Willy Burkhard est le fils de Wilhelm Burkhard, graveur, et de Marie-Louise Schmalz. Il obtient son diplôme à l'école normale du Muristalden à Berne[1]. Il fait des études de piano à Leipzig, avec Robert Teichmüller et de composition avec Sigfrid Karg-Elert[1] (1921). Il poursuit ses études de musique à Munich pour étudier avec Walter Courvoisier (1922–1923) et plus tard à Paris pour travailler avec Max d'Ollone[1] (1923–1924)[2].
Il enseigne la composition et le piano à Berne en 1924, puis est nommé au conservatoire de cette ville en 1928. Il y dirige plusieurs chorales et petits orchestres. En 1933, pour des raisons de santé, il est contraint de faire des séjours à Montana et à Davos. Il s'installe à Zurich en 1942 et y enseigne la composition et la théorie musicale au conservatoire[1] jusqu'à son décès[2].
Sa musique de style néo-classique « est d'une structure polyphonique solide ; son langage linéaire austère est tempéré par un sens aigu du contrepoint modal »[2].

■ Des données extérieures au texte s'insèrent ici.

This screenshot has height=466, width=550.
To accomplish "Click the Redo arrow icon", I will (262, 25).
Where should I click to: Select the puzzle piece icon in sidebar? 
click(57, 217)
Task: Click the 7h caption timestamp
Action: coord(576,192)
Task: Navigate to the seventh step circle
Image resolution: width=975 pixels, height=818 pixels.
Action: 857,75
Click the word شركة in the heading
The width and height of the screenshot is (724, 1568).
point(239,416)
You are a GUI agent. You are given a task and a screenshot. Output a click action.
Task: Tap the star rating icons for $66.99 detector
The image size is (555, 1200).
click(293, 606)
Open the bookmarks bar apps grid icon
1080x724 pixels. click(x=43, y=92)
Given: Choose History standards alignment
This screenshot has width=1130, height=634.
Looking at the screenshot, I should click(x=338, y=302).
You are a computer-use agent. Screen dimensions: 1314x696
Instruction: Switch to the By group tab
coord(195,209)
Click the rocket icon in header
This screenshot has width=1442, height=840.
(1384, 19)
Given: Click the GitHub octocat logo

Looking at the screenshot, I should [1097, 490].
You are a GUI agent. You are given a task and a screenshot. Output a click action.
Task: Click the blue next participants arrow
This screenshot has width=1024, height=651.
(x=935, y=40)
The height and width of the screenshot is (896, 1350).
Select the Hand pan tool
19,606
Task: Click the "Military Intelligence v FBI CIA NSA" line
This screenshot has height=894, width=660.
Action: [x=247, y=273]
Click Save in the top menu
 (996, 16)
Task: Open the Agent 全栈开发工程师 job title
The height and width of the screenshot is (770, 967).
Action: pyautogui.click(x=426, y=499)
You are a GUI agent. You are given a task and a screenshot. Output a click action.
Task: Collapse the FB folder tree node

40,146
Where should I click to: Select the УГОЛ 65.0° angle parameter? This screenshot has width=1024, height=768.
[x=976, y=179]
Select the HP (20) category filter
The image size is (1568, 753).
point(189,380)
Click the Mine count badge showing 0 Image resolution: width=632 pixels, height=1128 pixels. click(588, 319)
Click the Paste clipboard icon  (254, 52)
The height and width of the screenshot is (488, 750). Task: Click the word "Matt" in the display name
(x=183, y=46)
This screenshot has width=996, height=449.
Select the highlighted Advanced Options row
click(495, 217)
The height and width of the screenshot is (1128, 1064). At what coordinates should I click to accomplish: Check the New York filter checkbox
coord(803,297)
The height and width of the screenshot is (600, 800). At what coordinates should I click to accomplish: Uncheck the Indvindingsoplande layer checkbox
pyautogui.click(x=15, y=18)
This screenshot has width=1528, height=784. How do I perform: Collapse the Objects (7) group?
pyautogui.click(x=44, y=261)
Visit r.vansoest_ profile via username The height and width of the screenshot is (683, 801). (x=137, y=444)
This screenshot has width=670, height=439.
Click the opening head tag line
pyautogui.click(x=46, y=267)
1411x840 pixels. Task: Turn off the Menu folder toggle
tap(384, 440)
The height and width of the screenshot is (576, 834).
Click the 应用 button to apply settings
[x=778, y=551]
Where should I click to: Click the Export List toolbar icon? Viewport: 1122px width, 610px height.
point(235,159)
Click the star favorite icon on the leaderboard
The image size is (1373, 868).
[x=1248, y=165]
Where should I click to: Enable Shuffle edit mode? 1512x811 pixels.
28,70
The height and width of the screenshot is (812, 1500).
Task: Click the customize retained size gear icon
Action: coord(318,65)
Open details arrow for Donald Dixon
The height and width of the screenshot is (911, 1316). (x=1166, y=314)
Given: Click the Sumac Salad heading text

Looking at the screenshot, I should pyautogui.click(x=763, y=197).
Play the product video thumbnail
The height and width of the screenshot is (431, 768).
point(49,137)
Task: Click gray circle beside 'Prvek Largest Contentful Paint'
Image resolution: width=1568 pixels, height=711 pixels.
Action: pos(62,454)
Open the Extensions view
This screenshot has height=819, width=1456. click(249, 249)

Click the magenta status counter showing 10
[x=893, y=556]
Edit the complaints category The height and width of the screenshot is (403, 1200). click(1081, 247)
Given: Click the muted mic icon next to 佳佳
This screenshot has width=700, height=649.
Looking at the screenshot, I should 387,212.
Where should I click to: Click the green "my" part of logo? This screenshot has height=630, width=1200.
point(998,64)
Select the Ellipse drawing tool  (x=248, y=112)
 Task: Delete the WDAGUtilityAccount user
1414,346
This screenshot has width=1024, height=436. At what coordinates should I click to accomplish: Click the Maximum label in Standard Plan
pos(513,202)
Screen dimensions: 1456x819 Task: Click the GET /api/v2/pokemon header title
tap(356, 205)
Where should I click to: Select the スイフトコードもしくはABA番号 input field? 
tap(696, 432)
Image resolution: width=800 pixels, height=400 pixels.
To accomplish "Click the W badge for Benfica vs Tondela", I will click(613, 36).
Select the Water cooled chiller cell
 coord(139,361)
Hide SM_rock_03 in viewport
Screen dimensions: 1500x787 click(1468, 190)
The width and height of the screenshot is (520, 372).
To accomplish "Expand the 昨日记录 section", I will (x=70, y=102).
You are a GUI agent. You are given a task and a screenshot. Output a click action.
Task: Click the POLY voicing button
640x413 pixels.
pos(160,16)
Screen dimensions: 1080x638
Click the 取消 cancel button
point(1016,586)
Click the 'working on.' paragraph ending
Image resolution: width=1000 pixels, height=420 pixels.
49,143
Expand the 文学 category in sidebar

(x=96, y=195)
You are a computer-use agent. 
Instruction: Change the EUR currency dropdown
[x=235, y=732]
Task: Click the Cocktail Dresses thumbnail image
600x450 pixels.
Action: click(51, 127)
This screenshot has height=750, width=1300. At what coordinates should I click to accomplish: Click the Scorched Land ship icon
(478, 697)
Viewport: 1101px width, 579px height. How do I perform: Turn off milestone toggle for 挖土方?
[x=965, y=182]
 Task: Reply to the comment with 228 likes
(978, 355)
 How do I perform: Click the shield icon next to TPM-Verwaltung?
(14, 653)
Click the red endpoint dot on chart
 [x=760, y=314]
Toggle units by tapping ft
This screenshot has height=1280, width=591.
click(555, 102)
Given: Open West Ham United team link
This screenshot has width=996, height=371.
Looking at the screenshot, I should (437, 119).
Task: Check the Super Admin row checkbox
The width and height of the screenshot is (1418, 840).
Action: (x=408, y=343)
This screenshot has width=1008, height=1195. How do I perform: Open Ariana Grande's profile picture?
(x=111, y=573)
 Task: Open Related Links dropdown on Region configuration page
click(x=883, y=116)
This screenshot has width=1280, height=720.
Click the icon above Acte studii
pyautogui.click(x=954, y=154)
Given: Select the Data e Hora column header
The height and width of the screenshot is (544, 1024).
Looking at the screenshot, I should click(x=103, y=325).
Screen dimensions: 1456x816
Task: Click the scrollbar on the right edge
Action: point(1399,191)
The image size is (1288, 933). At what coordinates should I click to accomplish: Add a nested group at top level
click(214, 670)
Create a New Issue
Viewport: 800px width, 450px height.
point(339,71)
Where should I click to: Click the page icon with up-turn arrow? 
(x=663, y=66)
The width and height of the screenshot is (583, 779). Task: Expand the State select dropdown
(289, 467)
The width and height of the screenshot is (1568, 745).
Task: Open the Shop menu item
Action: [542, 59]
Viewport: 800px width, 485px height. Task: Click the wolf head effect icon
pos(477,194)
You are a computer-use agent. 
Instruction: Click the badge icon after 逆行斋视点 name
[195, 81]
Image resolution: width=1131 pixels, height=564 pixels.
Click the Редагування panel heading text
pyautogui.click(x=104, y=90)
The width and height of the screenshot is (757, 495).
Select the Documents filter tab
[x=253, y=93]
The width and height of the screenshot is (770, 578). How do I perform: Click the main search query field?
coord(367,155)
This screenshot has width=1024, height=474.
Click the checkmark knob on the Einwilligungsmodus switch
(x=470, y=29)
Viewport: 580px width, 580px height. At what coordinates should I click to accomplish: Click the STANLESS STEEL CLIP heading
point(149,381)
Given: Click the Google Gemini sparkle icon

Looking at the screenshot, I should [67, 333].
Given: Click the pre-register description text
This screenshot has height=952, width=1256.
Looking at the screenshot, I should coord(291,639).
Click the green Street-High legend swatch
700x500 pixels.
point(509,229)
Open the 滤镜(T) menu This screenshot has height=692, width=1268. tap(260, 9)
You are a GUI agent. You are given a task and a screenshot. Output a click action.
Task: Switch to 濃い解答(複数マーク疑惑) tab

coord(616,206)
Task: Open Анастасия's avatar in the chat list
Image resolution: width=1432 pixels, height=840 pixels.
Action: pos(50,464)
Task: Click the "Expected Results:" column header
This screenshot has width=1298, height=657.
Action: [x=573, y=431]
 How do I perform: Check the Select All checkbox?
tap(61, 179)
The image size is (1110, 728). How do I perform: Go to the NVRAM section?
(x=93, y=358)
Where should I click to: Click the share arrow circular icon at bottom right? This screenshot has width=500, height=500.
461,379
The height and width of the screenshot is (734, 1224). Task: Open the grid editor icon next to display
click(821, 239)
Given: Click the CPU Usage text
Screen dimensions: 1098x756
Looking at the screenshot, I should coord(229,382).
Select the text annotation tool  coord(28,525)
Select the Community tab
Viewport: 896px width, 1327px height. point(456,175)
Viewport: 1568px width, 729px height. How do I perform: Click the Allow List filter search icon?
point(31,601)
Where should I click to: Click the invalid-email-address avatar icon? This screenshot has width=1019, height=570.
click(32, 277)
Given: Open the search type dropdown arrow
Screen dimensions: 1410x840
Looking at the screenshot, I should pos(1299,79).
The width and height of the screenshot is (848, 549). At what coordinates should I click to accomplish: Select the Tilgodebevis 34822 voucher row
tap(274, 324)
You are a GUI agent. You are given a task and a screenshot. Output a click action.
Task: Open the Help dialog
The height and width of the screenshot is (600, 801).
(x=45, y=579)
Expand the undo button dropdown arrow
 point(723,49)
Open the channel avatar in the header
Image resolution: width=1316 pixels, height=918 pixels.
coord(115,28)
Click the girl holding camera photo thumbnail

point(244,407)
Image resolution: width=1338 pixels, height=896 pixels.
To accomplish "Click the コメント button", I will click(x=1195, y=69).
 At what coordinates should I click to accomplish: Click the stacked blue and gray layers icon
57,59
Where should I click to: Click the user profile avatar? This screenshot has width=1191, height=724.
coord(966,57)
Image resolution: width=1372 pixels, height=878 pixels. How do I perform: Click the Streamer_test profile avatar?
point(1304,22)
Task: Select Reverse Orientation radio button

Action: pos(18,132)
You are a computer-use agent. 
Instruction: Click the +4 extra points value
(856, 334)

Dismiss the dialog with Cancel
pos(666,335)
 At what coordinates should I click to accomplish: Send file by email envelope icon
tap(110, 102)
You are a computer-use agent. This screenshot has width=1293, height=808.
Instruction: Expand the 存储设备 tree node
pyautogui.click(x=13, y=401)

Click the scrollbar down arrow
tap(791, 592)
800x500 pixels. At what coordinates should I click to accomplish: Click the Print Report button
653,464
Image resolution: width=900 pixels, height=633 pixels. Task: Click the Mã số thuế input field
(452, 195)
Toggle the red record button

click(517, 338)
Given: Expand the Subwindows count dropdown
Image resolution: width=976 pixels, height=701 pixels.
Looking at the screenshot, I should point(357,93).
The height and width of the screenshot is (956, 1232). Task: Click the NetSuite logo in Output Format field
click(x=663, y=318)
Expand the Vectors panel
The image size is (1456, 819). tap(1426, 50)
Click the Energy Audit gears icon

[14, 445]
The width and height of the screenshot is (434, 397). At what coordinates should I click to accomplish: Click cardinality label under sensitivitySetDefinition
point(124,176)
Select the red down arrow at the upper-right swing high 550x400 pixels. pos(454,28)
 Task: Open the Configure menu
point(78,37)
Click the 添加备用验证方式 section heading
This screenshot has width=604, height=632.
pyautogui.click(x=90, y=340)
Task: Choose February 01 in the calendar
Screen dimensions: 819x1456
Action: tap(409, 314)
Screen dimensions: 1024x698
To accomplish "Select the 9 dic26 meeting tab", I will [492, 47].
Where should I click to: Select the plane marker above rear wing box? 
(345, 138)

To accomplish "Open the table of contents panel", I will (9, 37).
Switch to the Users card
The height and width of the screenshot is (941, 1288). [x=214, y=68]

Il laisse un opéra (« L'Araignée noire », 1948, rev. 1954). C'est une contribution importante, mais peu connue au théâtre musical expérimental du XXe siècle, combinant chant, parties parlées et danse[3]. Mais laisse également de la musique vocale : cantates (parmi lesquelles Die Sintflut, op. 97 — « le dernier un chef-d'œuvre de pleine maturité »[3]), oratorios (dont Das Gesicht Jesajas op. 41), messes (op. 85). Les pages citées étant « trois œuvres présentant la spiritualité de Burkhard de la manière la plus puissante et la plus impressionnante »[3]. Il compose également de la musique pour orchestre, dont plusieurs concertos (violon, alto, deux flûtes, orgue), de la musique de chambre et une sonate pour piano.